Trump’s Very, Extremely, Seriously Bad Week. This was the week that Trump’s senate supporters began deserting him big time, on the Wall (12 Republican Senate defections), on support for Saudi Arabia’s war in Yemen (7 defections) and most ominously, on Special Counsel Mueller’s report, which both parties want made public.

This is how it works. Support is solid, until it starts to crumble, and then it can crumble fast. 

Nancy Pelosi would be wise not to throw more cold water on impeachment. Let the facts come out, and let the process play out. 

Yes, it would be terrific to beat Trump at the polls. But the more cornered he is, the crazier he becomes. And it’s best to get him out of office sooner rather than later.

So let’s see what Mueller has. Let’s see what House investigations unearth. And let’s savor the process of Republicans deserting Trump. 

We will known soon enough whether an impeachment is in the cards. In the meantime, no avenue should be foreclosed. 

Meyerson
March 14, 2019

Beto: The Tabula-Rasa-for-President Candidate. Among the gazillion Democrats now running for president, former Texas Congressman Beto O’Rourke, who announced his candidacy today, is the most unformed.

His brief tenure in the House gives few clues as to his politics, though he did support centrist Democrat Seth Moulton’s challenge to Nancy Pelosi for House Democratic leader in 2016. His relatively near-miss challenge to Republican Senator Ted Cruz was due in no small measure to Beto’s charisma and Cruz’s lack thereof, but also to the rapidly changing demographics of the Texas electorate.

Beto’s extended musings before he announced today, and the announcement itself, provide equally infinitesimal guidance as to his politics. We know he supported the NFL players who took a knee. He’s against the border wall and assault weapons, for granting citizenship to many undocumenteds and for some form of universal health coverage. That’s about it.

In theory, participating in the primary debates, and being confronted by questions from voters and reporters on the campaign trail will compel him to say something more specific about what he’d hope to do as president.

In practice: Who knows?
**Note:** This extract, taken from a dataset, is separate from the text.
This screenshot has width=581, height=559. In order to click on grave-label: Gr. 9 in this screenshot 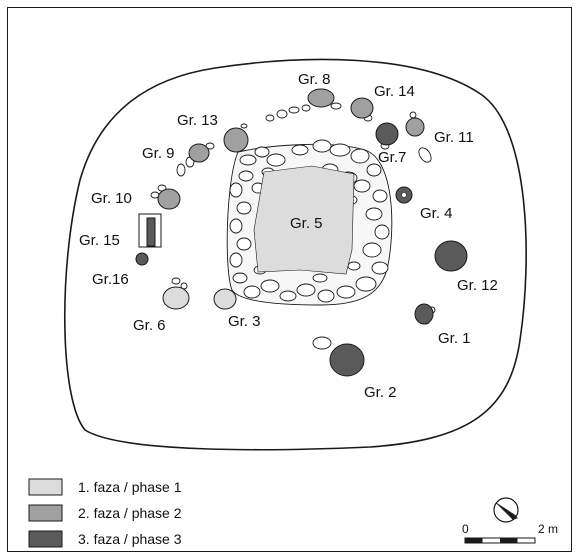, I will do `click(158, 154)`.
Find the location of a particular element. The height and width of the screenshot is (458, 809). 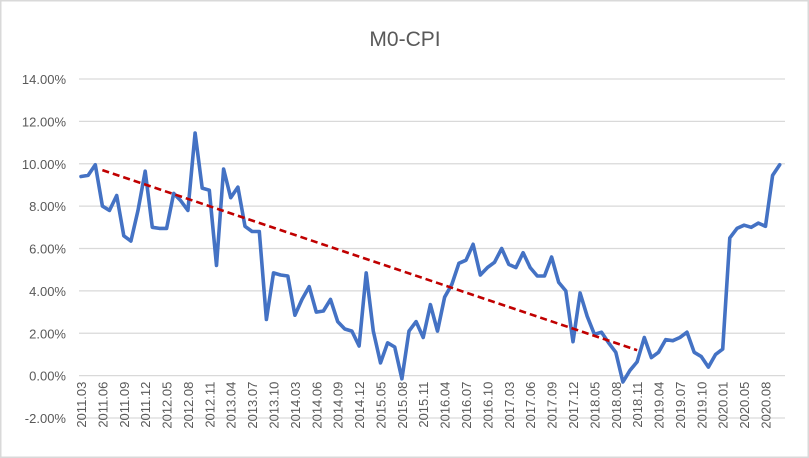

x-tick-label: 2019.04 is located at coordinates (660, 406).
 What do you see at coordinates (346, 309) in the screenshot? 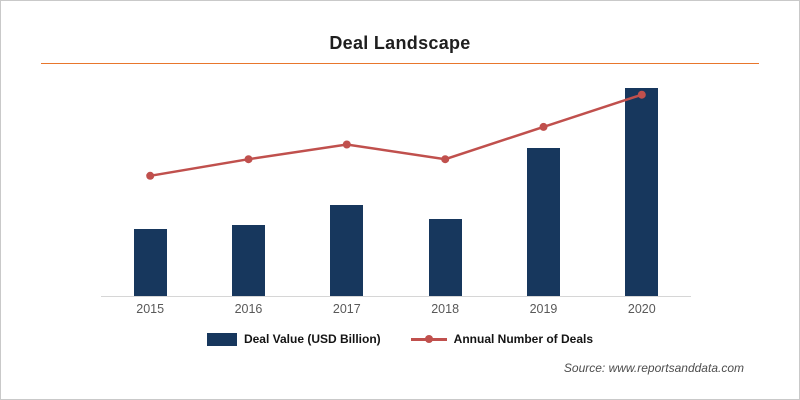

As the story on his declaration of candidacy in today’s Washington Post notes, “When asked [during his Senate campaign] about policy on the campaign trail, O’Rourke often answered not with a specific remedy, but with a call for Texans to solve the problem together, allowing him to remain vague in many of his positions.”

It’s hard not to get the feeling that he’ll ask voters to vote for him because, well, he’s Beto. In an interview with him that Vanity Fair just posted, when asked about the presidential contest, he replied, “Man, I’m just born to be in it.”

You have to hope Democratic voters ask a little more of him than that.